Goal of the exercise -
Edit the listing from the line holding "How [342, 326]" through the line holding "Locate an element on the page.", inclusive, so that "midpoint" becomes "center point" and nothing else changes, and return only those lines.

Raw records -
================================

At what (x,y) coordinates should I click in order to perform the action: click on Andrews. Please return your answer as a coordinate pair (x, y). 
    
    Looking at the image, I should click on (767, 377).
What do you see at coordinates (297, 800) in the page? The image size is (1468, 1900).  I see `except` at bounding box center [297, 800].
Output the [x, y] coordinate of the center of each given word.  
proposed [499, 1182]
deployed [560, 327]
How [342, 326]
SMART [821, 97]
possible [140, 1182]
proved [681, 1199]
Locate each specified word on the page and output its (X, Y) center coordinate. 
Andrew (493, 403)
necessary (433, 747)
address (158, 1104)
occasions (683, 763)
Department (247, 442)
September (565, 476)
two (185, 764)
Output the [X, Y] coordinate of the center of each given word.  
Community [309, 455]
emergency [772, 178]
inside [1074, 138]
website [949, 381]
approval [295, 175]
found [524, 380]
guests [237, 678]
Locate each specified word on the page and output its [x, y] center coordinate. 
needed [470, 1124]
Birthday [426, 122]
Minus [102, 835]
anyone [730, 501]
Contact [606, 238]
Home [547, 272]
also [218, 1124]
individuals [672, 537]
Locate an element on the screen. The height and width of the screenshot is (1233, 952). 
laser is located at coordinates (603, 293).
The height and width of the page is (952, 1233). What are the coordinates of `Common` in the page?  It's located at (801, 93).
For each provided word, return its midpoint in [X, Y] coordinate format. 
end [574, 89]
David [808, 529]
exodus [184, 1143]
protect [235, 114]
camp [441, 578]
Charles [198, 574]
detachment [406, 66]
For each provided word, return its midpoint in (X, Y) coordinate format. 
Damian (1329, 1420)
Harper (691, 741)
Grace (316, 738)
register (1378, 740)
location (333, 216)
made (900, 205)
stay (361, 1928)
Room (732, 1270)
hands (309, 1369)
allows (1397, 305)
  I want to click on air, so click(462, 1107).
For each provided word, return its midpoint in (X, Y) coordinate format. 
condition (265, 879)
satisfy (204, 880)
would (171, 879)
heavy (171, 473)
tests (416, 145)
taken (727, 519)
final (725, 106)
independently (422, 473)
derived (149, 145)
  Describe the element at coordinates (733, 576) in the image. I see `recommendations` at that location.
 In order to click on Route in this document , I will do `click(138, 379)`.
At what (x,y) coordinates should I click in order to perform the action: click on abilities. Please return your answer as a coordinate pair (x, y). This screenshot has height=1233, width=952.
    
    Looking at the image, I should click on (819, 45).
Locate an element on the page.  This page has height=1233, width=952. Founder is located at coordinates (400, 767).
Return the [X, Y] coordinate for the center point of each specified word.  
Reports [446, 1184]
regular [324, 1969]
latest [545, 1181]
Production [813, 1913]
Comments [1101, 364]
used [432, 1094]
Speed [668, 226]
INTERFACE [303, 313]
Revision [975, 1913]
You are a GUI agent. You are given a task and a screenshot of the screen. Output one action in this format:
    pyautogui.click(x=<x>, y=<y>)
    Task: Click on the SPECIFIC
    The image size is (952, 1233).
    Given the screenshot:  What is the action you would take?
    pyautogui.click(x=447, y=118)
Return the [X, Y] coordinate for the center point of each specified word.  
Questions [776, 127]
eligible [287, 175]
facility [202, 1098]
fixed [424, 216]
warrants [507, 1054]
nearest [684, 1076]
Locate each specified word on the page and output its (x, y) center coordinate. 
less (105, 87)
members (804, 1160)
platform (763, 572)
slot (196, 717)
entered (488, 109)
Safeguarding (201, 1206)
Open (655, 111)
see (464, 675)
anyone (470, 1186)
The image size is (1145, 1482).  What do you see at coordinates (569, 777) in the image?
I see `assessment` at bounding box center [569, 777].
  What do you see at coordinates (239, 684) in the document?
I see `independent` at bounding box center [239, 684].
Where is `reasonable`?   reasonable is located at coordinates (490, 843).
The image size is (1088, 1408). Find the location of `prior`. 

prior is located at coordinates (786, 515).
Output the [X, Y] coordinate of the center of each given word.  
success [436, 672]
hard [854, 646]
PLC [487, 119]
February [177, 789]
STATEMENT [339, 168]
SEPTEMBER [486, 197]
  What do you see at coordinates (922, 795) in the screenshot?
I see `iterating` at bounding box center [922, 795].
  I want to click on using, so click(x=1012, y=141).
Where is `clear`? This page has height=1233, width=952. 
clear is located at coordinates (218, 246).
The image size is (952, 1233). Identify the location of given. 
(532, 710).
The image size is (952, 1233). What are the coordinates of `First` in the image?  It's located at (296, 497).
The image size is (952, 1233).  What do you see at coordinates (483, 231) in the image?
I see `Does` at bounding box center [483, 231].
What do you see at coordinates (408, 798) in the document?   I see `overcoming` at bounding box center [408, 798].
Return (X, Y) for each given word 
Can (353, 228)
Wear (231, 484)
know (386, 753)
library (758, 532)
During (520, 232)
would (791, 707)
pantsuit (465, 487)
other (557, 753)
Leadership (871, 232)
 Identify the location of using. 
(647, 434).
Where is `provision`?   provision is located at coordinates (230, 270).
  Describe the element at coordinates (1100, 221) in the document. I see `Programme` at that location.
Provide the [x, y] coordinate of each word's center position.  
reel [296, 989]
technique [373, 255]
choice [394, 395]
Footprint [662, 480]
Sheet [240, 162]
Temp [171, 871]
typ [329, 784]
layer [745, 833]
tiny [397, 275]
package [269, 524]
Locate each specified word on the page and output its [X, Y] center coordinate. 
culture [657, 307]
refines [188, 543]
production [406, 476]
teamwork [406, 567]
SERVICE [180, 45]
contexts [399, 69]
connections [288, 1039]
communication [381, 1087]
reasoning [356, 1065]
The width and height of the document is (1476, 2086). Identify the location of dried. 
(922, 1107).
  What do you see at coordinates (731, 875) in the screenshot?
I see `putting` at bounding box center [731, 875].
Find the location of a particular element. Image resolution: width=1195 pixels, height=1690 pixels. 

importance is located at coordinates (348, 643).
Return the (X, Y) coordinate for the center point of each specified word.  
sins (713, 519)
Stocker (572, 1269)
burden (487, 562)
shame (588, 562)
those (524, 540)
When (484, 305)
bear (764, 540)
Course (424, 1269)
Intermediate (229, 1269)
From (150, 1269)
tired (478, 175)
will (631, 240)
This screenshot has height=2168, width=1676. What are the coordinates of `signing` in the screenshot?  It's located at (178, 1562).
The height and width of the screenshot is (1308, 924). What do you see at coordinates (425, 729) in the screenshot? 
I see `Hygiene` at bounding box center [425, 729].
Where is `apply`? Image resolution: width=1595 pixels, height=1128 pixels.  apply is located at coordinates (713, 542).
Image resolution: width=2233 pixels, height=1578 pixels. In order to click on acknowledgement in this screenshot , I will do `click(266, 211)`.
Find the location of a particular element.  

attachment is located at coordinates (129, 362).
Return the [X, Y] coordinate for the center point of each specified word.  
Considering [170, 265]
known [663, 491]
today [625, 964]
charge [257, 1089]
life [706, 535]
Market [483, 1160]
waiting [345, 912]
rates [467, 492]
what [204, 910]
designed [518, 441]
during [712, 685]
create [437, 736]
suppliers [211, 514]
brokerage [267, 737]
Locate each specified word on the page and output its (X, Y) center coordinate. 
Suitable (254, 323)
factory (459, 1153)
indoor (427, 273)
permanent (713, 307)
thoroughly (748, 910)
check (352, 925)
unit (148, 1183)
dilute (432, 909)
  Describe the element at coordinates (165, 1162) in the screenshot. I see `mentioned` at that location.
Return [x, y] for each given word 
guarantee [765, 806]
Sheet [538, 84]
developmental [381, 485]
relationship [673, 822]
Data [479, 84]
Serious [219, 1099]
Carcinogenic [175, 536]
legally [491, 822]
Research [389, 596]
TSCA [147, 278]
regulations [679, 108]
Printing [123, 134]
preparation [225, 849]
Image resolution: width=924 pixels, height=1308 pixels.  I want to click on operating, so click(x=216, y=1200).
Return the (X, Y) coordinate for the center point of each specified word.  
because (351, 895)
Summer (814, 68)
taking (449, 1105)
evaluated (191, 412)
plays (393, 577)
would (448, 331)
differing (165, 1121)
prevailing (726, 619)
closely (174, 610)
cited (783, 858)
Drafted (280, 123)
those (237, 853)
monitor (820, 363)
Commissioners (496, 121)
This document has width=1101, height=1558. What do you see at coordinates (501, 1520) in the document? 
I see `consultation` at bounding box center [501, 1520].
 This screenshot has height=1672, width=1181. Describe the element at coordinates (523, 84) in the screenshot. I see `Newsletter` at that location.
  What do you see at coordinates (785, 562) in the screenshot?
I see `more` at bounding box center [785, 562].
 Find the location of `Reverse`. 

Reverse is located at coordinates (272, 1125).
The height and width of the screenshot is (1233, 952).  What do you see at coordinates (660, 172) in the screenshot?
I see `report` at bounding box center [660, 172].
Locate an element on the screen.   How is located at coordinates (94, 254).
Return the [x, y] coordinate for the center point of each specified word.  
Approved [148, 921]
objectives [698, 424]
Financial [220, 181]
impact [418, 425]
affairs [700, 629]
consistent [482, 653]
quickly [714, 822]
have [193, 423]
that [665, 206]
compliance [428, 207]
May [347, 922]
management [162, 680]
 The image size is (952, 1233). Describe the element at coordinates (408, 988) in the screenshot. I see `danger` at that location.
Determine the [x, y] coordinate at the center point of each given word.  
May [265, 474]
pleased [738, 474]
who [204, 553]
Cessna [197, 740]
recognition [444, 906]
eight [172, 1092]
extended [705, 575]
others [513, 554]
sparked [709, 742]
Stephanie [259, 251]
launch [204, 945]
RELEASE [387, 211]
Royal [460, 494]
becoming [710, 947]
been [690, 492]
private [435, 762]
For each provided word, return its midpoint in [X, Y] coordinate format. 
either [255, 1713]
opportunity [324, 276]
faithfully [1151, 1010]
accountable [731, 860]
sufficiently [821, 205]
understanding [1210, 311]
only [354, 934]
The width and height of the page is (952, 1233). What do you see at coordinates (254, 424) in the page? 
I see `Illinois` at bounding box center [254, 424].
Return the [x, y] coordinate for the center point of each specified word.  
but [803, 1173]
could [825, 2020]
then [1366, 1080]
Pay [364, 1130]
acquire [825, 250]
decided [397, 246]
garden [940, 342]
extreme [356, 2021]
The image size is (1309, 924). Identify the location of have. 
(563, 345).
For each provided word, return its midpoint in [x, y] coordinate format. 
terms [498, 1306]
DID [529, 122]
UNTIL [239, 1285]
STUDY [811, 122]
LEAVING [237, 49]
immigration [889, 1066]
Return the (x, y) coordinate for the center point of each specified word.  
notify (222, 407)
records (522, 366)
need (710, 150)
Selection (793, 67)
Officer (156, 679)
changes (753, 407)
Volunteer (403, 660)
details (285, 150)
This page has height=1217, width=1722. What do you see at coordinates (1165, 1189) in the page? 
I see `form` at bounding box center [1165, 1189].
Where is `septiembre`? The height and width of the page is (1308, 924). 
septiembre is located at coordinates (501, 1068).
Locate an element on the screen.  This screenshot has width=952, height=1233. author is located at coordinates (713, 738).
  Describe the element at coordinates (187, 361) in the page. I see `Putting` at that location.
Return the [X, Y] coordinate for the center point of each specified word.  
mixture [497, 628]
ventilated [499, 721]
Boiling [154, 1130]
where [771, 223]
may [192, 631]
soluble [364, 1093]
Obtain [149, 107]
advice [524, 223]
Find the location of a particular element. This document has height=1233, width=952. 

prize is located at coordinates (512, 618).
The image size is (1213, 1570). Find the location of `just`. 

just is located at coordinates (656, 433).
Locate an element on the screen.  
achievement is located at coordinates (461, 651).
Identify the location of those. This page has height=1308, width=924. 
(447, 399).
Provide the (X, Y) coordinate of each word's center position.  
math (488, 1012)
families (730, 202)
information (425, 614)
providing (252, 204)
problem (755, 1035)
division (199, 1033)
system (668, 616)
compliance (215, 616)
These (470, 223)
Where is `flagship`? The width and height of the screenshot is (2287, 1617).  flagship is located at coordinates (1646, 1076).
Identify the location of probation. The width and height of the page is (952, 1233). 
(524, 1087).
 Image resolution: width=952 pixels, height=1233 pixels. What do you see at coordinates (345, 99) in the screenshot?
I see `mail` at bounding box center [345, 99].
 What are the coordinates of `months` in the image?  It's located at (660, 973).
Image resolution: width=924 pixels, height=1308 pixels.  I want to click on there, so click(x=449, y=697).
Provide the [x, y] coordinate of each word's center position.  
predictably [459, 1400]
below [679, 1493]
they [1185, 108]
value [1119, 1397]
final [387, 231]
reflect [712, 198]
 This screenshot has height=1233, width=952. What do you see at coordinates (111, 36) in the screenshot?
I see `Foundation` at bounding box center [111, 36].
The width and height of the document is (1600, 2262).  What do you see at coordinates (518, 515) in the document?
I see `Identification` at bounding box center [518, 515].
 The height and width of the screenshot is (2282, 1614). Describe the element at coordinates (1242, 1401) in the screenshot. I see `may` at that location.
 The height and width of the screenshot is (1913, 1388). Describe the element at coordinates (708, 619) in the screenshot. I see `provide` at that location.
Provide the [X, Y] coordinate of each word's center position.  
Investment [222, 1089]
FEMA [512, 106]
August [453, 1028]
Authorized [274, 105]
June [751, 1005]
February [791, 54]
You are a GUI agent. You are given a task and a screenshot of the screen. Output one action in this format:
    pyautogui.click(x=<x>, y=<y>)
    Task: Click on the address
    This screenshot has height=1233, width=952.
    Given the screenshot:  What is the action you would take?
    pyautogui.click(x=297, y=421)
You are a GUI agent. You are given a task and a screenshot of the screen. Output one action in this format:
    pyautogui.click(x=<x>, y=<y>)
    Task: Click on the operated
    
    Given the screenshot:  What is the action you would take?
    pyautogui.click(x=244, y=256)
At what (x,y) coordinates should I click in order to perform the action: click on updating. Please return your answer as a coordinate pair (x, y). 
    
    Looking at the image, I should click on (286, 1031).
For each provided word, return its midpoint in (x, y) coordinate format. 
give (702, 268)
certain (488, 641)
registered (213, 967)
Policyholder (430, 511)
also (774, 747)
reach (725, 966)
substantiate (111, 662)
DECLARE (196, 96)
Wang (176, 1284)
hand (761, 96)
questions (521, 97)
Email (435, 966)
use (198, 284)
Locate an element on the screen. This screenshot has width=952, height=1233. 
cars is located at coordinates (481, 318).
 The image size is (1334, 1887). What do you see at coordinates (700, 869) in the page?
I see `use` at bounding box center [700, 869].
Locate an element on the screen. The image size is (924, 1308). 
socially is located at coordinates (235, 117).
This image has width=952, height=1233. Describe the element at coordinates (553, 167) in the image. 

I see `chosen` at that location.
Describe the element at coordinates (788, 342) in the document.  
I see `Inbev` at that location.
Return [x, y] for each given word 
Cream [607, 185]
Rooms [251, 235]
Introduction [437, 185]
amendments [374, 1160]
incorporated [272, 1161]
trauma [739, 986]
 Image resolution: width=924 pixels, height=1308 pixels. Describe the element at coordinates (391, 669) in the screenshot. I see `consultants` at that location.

================================

Exercise response -
How [342, 326]
SMART [821, 97]
possible [140, 1182]
proved [681, 1199]
Locate each specified word on the page and output its (X, Y) center coordinate. 
Andrew (493, 403)
necessary (433, 747)
address (158, 1104)
occasions (683, 763)
Department (247, 442)
September (565, 476)
two (185, 764)
Output the [X, Y] coordinate of the center of each given word.  
Community [309, 455]
emergency [772, 178]
inside [1074, 138]
website [949, 381]
approval [295, 175]
found [524, 380]
guests [237, 678]
Locate each specified word on the page and output its [x, y] center coordinate. 
needed [470, 1124]
Birthday [426, 122]
Minus [102, 835]
anyone [730, 501]
Contact [606, 238]
Home [547, 272]
also [218, 1124]
individuals [672, 537]
Locate an element on the screen. The height and width of the screenshot is (1233, 952). 
laser is located at coordinates (603, 293).
The height and width of the page is (952, 1233). What are the coordinates of `Common` in the page?  It's located at (801, 93).
For each provided word, return its center point in [X, Y] coordinate format. 
end [574, 89]
David [808, 529]
exodus [184, 1143]
protect [235, 114]
camp [441, 578]
Charles [198, 574]
detachment [406, 66]
For each provided word, return its center point in (X, Y) coordinate format. 
Damian (1329, 1420)
Harper (691, 741)
Grace (316, 738)
register (1378, 740)
location (333, 216)
made (900, 205)
stay (361, 1928)
Room (732, 1270)
hands (309, 1369)
allows (1397, 305)
  I want to click on air, so click(462, 1107).
For each provided word, return its center point in (X, Y) coordinate format. 
condition (265, 879)
satisfy (204, 880)
would (171, 879)
heavy (171, 473)
tests (416, 145)
taken (727, 519)
final (725, 106)
independently (422, 473)
derived (149, 145)
  Describe the element at coordinates (733, 576) in the image. I see `recommendations` at that location.
 In order to click on Route in this document , I will do `click(138, 379)`.
At what (x,y) coordinates should I click in order to perform the action: click on abilities. Please return your answer as a coordinate pair (x, y). This screenshot has height=1233, width=952.
    
    Looking at the image, I should click on (819, 45).
Locate an element on the page.  This page has height=1233, width=952. Founder is located at coordinates (400, 767).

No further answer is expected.